We should note that although draft position and performance are not related – and our story is the same regardless of when we look at the relationship — draft position and salary are clearly correlated.  To illustrate, JaMarcus Russell has collected millions of dollars to play quarterback in the NFL.  But he clearly has not performed at a level consistent with all those dollars.  And a similar story can be told about David Carr, Ryan Leaf, Tim Couch, Joey Harrington, etc…  Quarterbacks who are drafted early clearly get paid more. They just don’t seem to perform any better.

Reacting to Some Reactions

There have been a few reactions to this result that I would like to address.  Here is a sample of what I have seen.

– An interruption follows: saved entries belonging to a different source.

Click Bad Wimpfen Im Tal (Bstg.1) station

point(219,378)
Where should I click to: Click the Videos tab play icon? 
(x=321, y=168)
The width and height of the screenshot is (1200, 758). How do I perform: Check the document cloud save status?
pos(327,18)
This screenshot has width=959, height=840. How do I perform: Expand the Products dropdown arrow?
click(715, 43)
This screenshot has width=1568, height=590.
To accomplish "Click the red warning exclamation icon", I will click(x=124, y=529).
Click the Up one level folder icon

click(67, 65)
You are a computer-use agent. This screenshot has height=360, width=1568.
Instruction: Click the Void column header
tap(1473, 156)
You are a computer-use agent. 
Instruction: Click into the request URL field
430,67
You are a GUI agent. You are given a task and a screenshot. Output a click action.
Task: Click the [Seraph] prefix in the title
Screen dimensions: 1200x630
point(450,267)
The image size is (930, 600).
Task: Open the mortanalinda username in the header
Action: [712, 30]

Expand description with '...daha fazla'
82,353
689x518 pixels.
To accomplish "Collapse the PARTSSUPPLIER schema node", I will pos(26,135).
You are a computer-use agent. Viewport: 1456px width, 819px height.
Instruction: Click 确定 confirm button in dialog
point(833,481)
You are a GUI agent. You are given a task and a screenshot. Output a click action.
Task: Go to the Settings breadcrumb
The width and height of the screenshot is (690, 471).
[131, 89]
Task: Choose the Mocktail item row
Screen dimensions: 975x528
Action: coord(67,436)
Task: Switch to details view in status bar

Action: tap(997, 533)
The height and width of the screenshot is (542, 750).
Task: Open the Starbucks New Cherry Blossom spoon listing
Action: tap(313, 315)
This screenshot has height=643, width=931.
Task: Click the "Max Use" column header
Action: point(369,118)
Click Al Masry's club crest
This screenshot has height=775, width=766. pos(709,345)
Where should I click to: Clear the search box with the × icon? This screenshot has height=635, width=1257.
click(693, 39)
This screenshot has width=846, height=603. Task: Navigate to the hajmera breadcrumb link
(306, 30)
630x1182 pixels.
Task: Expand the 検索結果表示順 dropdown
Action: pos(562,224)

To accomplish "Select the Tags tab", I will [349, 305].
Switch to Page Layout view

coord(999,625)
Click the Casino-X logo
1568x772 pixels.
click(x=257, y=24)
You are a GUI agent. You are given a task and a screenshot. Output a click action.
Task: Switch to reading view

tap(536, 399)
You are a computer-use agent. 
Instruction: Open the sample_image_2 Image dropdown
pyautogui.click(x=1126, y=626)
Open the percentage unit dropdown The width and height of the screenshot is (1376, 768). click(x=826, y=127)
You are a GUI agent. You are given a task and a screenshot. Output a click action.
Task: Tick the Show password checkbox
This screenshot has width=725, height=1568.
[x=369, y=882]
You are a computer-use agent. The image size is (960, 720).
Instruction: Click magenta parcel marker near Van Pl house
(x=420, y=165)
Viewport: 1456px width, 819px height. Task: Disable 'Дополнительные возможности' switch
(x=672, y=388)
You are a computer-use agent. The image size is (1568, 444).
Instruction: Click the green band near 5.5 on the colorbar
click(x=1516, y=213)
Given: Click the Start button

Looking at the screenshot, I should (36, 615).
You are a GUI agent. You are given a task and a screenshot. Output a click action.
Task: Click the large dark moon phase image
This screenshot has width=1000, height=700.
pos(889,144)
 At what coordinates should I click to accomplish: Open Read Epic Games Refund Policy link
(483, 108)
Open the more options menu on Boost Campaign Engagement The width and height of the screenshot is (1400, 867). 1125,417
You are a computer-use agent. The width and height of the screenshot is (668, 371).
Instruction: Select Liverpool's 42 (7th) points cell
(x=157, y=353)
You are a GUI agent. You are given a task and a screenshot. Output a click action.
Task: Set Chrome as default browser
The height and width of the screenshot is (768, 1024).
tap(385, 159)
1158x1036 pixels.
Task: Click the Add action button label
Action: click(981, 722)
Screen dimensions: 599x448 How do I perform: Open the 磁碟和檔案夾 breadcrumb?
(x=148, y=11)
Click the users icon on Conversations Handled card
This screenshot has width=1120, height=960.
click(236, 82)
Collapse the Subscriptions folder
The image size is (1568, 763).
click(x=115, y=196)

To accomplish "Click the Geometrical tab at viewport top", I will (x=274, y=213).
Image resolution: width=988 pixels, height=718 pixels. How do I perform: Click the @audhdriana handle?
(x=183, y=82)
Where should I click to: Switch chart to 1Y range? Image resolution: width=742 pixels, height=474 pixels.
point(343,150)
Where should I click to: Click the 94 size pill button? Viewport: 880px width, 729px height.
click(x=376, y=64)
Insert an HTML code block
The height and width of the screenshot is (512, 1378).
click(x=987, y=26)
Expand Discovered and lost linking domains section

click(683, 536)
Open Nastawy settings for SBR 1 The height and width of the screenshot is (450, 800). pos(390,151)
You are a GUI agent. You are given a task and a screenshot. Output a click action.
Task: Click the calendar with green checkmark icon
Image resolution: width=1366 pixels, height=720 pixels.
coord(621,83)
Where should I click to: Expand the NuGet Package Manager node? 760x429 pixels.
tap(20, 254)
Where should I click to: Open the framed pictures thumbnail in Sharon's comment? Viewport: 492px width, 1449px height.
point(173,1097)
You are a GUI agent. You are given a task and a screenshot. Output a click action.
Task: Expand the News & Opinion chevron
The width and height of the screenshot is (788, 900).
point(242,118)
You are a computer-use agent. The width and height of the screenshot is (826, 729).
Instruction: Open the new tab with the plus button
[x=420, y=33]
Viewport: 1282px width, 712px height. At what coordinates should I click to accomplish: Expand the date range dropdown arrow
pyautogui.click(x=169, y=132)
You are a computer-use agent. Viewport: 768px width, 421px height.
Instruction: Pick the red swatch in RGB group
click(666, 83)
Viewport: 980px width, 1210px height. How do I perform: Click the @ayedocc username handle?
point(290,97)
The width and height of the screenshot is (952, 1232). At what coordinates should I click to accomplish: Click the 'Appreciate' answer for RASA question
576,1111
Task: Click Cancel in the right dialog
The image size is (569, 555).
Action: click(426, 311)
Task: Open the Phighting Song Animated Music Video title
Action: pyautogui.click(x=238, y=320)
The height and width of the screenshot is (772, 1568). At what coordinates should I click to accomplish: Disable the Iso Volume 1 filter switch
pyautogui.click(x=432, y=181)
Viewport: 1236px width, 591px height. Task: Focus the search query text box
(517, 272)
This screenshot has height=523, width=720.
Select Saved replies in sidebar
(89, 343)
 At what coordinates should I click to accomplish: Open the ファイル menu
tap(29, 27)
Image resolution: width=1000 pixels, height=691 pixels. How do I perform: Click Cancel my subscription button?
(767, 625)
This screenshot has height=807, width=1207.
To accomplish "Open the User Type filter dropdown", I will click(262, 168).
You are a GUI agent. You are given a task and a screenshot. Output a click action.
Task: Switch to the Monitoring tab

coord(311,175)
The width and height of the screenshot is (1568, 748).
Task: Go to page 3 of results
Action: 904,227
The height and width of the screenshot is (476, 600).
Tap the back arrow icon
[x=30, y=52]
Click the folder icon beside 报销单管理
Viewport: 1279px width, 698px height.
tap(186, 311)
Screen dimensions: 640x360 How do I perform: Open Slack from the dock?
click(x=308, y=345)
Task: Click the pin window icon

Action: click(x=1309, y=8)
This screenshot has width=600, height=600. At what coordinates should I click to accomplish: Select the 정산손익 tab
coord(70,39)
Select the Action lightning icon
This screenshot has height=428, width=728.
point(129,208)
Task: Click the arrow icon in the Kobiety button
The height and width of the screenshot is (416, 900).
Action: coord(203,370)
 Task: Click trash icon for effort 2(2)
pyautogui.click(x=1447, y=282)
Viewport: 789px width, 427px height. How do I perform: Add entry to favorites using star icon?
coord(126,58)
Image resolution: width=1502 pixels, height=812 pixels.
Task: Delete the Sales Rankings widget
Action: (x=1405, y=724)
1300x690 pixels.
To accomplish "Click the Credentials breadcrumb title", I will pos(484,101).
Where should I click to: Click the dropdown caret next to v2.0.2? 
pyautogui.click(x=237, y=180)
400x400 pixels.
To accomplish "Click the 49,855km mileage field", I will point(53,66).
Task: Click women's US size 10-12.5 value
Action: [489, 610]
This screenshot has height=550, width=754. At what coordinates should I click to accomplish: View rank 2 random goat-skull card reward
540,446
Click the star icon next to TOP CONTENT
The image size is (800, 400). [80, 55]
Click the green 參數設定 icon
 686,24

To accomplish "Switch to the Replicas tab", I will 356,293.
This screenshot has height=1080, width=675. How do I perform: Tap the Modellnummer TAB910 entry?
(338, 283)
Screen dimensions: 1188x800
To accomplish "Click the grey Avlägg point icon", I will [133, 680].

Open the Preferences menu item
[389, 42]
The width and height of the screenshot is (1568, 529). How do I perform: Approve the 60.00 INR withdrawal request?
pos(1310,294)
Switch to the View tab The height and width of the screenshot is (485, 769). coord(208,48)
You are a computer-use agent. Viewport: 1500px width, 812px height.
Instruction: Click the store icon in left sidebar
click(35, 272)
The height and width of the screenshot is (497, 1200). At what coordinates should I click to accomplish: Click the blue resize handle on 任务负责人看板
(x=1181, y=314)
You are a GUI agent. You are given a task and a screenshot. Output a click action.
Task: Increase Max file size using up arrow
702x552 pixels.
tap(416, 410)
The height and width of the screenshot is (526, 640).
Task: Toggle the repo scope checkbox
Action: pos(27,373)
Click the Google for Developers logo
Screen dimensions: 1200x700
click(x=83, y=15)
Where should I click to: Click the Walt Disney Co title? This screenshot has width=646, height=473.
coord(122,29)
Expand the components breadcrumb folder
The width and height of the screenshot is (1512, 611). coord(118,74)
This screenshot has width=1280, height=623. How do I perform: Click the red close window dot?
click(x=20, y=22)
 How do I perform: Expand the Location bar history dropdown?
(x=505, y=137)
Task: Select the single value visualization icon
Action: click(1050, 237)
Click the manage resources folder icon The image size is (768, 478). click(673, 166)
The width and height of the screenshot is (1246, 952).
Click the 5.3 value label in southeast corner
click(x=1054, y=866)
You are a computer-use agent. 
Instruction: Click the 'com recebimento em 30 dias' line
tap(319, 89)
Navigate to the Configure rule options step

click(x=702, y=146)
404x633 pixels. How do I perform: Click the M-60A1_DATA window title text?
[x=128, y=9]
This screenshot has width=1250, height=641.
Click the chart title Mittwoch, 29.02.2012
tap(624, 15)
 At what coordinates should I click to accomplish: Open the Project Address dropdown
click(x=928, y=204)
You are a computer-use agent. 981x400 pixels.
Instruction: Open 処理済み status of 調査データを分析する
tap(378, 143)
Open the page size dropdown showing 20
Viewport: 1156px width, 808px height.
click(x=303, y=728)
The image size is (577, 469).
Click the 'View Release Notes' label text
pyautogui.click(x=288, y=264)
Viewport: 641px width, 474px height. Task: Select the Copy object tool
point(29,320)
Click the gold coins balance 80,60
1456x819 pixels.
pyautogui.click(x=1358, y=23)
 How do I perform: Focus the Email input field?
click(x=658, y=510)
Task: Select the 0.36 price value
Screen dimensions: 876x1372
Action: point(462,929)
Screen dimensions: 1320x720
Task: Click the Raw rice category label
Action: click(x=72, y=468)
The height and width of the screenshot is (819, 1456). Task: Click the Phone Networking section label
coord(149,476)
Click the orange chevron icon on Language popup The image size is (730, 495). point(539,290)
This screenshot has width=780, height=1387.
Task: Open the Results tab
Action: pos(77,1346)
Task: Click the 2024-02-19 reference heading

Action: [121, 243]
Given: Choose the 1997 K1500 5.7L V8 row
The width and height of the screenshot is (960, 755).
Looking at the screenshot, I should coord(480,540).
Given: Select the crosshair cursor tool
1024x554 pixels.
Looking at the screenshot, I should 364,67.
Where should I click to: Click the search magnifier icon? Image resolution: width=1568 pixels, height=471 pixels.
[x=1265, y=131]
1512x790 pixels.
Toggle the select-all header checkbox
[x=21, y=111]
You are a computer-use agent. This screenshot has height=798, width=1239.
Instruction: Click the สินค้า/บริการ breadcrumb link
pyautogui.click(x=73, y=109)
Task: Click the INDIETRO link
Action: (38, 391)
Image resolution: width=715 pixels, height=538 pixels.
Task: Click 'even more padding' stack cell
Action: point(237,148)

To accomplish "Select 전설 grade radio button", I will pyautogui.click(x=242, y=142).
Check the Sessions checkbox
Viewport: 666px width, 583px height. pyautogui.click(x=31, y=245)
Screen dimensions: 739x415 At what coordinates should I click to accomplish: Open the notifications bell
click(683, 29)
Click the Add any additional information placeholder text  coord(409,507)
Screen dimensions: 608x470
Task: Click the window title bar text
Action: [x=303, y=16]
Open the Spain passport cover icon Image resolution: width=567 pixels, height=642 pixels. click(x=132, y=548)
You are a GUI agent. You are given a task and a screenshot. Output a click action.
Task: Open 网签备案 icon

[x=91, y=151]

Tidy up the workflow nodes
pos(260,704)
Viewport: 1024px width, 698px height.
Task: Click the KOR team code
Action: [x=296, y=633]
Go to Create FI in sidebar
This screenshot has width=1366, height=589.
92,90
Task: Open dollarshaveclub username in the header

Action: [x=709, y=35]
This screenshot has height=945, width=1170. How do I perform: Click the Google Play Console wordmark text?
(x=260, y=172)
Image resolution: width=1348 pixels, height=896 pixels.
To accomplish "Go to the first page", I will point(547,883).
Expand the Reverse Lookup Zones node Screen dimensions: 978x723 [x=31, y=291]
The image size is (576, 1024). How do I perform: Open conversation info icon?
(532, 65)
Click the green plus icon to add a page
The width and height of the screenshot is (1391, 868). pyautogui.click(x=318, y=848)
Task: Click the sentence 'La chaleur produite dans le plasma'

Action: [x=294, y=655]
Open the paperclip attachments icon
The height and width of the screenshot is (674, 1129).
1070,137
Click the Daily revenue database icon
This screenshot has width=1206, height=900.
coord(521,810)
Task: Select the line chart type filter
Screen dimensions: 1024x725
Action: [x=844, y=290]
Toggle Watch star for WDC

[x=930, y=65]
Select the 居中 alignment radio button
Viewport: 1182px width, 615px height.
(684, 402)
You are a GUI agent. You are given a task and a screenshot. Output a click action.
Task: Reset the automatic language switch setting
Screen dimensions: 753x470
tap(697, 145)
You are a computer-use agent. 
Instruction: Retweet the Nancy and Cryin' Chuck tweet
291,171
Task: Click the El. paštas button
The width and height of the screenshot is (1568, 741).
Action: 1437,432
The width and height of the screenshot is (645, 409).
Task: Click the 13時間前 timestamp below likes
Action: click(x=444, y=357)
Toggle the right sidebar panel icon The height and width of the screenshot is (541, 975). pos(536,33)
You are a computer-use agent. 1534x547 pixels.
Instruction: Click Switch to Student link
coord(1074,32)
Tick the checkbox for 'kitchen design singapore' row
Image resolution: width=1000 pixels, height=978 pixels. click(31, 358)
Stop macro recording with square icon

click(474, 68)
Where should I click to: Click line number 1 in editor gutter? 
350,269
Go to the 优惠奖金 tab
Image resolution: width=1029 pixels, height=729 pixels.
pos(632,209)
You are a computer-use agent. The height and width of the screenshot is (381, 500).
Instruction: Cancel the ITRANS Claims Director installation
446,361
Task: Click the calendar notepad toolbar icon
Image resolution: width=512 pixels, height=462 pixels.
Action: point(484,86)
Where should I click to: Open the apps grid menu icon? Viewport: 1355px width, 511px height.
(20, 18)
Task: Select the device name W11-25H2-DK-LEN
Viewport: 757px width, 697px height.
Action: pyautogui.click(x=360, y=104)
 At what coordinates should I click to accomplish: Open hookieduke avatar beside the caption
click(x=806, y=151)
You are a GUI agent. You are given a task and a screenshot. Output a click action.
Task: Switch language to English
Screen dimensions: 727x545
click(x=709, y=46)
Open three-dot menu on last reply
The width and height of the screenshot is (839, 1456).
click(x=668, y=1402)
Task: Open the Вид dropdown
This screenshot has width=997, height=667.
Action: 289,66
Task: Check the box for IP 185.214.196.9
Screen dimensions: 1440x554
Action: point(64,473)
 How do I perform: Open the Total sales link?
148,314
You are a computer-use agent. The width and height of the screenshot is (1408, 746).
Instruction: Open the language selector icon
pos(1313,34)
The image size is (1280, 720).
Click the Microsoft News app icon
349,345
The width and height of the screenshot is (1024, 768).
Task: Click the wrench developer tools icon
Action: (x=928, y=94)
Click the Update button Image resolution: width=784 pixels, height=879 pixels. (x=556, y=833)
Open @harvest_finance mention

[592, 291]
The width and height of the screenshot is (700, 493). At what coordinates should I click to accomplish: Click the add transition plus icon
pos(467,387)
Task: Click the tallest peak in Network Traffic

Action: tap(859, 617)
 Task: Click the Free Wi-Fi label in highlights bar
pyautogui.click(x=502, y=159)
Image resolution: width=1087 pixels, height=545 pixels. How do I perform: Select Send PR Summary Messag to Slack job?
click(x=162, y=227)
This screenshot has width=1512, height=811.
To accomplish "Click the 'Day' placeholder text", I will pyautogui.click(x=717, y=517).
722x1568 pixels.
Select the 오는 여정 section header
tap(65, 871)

1. A problem with reading comprehension

Let me start with a response that suggests people don’t always read what’s being said. Despite the sentences I highlighted above, I have read statements like the following (this is comment #10 on Jason Lisk’s post at Pro-Football from one of the bloggers that Steven Pinker cited):

The Berri choice to exclude QBs who didn’t play five years in the league is a pretty fundamental error to make.

Hmmm… pretty fundamental error?  Perhaps a more fundamental error is not reading a single paragraph that, once again, appeared directly beneath the results I posted. 

2.  Per-play vs. Aggregate Measures, Part One

Beyond the issue of reading comprehension skills is the objection some people have voiced to how we examined the correlation between draft position and NFL performance.  Rob and I focused on per play measures — such as completion percentage, yards per pass attempt, interceptions per pass attempt, touchdowns per pass attempt, NFL’s quarterback rating, QB Score per play, Wins Produced per play, and Net Points per play – in examining the link between draft position and NFL performance (again, at a host of different points in a quarterback’s career). 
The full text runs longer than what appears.